──────── Supplied material ────────
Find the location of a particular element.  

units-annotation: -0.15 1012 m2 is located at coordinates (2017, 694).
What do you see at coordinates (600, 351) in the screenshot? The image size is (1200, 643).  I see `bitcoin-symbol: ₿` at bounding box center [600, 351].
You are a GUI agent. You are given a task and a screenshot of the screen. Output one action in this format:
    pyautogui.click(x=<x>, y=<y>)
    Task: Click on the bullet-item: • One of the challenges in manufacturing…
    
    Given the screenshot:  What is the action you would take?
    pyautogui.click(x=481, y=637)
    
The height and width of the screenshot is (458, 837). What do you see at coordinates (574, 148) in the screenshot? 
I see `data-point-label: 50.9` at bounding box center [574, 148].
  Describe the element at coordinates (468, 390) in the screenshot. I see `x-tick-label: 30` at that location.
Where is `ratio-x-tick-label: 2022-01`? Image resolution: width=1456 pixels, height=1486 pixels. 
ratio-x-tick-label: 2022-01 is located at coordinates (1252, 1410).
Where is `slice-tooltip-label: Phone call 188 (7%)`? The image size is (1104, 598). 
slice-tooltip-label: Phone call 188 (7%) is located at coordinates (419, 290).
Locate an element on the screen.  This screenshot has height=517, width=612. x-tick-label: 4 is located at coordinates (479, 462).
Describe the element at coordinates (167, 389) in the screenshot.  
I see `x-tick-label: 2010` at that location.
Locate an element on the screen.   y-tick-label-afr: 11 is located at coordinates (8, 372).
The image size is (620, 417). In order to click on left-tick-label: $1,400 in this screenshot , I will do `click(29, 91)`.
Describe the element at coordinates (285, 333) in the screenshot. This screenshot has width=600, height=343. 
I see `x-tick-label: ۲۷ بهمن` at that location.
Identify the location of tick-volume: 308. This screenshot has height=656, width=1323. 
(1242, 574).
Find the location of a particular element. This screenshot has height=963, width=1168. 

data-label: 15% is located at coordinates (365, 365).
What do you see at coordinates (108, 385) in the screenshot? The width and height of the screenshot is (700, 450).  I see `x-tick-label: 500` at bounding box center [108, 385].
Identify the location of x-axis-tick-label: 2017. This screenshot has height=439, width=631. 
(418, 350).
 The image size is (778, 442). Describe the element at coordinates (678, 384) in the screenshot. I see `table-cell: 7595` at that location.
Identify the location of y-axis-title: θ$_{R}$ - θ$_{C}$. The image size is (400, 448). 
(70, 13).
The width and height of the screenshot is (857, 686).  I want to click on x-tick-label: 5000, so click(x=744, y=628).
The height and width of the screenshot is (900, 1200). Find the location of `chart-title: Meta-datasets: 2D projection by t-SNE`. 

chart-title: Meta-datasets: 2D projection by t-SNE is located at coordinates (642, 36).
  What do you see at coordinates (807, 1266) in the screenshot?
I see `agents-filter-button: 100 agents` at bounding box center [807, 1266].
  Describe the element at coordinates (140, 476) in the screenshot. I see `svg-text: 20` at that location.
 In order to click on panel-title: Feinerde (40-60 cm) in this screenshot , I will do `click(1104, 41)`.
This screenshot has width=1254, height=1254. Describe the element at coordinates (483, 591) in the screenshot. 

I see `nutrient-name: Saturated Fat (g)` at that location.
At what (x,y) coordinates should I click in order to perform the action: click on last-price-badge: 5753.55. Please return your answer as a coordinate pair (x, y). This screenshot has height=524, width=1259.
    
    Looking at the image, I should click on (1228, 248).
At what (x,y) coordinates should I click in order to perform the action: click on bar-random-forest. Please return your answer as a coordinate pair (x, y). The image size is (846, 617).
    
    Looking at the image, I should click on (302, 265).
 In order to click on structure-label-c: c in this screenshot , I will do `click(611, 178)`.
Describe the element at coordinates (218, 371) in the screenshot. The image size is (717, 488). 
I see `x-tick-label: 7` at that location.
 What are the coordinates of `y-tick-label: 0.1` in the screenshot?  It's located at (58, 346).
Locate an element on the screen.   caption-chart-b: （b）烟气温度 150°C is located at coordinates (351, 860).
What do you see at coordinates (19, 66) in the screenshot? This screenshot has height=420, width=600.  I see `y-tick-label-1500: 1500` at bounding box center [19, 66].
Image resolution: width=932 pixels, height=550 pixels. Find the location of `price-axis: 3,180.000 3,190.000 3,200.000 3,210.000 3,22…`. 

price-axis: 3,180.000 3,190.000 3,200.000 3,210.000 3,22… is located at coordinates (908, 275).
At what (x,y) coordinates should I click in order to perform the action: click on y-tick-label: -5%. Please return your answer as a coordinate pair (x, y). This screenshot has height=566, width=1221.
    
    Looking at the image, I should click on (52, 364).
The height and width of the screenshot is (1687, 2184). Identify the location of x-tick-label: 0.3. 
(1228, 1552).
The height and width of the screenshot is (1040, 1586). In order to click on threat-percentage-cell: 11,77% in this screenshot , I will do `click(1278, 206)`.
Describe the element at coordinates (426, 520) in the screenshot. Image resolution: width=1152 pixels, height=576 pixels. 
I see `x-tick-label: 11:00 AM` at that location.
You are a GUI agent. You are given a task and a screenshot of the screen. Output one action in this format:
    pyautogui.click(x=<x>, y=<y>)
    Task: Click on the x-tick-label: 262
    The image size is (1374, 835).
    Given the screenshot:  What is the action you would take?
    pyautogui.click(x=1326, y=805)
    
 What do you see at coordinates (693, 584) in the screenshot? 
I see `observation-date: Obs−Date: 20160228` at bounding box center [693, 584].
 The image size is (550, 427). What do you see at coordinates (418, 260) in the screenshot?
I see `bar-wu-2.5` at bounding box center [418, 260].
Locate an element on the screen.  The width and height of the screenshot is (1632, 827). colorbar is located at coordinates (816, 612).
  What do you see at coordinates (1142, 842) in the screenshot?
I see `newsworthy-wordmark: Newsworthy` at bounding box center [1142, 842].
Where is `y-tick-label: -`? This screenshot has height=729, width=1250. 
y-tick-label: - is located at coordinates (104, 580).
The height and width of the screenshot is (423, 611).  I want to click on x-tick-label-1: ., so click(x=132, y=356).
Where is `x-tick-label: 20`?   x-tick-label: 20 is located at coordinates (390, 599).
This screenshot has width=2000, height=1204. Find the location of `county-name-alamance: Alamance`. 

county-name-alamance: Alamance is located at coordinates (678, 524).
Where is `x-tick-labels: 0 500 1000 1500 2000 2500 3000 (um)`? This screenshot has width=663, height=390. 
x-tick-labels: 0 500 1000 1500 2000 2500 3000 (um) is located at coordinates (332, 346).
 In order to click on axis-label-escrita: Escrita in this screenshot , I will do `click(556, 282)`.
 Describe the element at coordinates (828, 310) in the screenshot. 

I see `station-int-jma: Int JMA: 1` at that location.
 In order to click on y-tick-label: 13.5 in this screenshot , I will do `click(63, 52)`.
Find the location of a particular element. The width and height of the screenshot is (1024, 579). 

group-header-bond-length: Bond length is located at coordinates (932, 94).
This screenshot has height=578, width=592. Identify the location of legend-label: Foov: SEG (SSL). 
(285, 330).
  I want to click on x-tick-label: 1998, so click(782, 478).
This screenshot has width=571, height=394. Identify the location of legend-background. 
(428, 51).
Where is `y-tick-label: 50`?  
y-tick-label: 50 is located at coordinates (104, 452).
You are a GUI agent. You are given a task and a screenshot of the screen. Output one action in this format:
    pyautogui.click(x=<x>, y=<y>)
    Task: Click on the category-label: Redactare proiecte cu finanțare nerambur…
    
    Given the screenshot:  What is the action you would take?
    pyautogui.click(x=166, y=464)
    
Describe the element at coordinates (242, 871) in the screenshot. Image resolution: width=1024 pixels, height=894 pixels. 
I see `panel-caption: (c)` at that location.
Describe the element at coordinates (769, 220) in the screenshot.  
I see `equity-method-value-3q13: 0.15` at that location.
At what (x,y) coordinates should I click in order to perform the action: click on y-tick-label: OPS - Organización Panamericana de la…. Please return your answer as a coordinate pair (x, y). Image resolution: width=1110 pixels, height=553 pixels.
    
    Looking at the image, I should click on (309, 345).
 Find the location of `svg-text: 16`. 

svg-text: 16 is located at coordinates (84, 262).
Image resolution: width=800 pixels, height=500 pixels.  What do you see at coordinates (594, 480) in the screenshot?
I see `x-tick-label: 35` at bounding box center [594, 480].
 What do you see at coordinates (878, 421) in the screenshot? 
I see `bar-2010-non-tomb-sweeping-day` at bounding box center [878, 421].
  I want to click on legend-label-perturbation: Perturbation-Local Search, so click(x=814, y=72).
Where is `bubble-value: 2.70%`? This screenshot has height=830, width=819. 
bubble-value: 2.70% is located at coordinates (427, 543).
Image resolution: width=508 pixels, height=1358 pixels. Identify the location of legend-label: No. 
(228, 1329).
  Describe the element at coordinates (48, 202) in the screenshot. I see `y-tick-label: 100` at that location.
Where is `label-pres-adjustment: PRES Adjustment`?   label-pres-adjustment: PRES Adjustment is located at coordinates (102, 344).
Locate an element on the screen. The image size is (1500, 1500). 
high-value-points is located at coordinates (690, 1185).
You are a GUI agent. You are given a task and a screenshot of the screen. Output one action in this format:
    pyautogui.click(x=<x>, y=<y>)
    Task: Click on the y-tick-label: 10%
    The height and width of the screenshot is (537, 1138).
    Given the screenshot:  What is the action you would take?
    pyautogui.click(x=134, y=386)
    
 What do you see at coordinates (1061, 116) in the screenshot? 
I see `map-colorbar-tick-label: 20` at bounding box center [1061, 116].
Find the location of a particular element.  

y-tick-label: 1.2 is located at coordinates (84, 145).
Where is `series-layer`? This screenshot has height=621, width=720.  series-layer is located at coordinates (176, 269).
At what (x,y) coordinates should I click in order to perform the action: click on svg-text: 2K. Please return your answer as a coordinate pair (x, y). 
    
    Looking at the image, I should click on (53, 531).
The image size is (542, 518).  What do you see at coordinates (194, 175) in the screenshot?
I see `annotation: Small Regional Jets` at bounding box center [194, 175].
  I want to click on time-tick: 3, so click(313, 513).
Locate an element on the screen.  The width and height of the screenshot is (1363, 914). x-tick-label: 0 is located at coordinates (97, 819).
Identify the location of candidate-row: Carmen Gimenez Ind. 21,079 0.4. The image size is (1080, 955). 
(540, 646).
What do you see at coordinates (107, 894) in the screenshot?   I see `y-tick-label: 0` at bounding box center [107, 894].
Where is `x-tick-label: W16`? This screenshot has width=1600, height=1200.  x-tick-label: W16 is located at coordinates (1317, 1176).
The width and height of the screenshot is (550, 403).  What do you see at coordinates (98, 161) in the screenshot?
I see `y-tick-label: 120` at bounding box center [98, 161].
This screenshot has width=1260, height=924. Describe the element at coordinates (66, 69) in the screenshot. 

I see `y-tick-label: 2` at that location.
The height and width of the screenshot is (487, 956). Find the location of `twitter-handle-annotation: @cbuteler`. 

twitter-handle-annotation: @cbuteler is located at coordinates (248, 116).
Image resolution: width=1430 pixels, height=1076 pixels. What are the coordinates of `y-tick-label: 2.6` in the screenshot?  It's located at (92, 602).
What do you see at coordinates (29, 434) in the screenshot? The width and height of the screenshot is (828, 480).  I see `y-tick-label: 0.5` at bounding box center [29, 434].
────────
- Exercise objective: Can you output the lines of the material as a numbered list, starting at its first line and stopping after the line that contains "pyautogui.click(x=481, y=637)", with blank lines left out?

- Exercise response:
1. Find the location of a particular element.  
2. units-annotation: -0.15 1012 m2 is located at coordinates (2017, 694).
3. What do you see at coordinates (600, 351) in the screenshot? The image size is (1200, 643).  I see `bitcoin-symbol: ₿` at bounding box center [600, 351].
4. You are a GUI agent. You are given a task and a screenshot of the screen. Output one action in this format:
5.     pyautogui.click(x=<x>, y=<y>)
6.     Task: Click on the bullet-item: • One of the challenges in manufacturing…
7.     Given the screenshot:  What is the action you would take?
8.     pyautogui.click(x=481, y=637)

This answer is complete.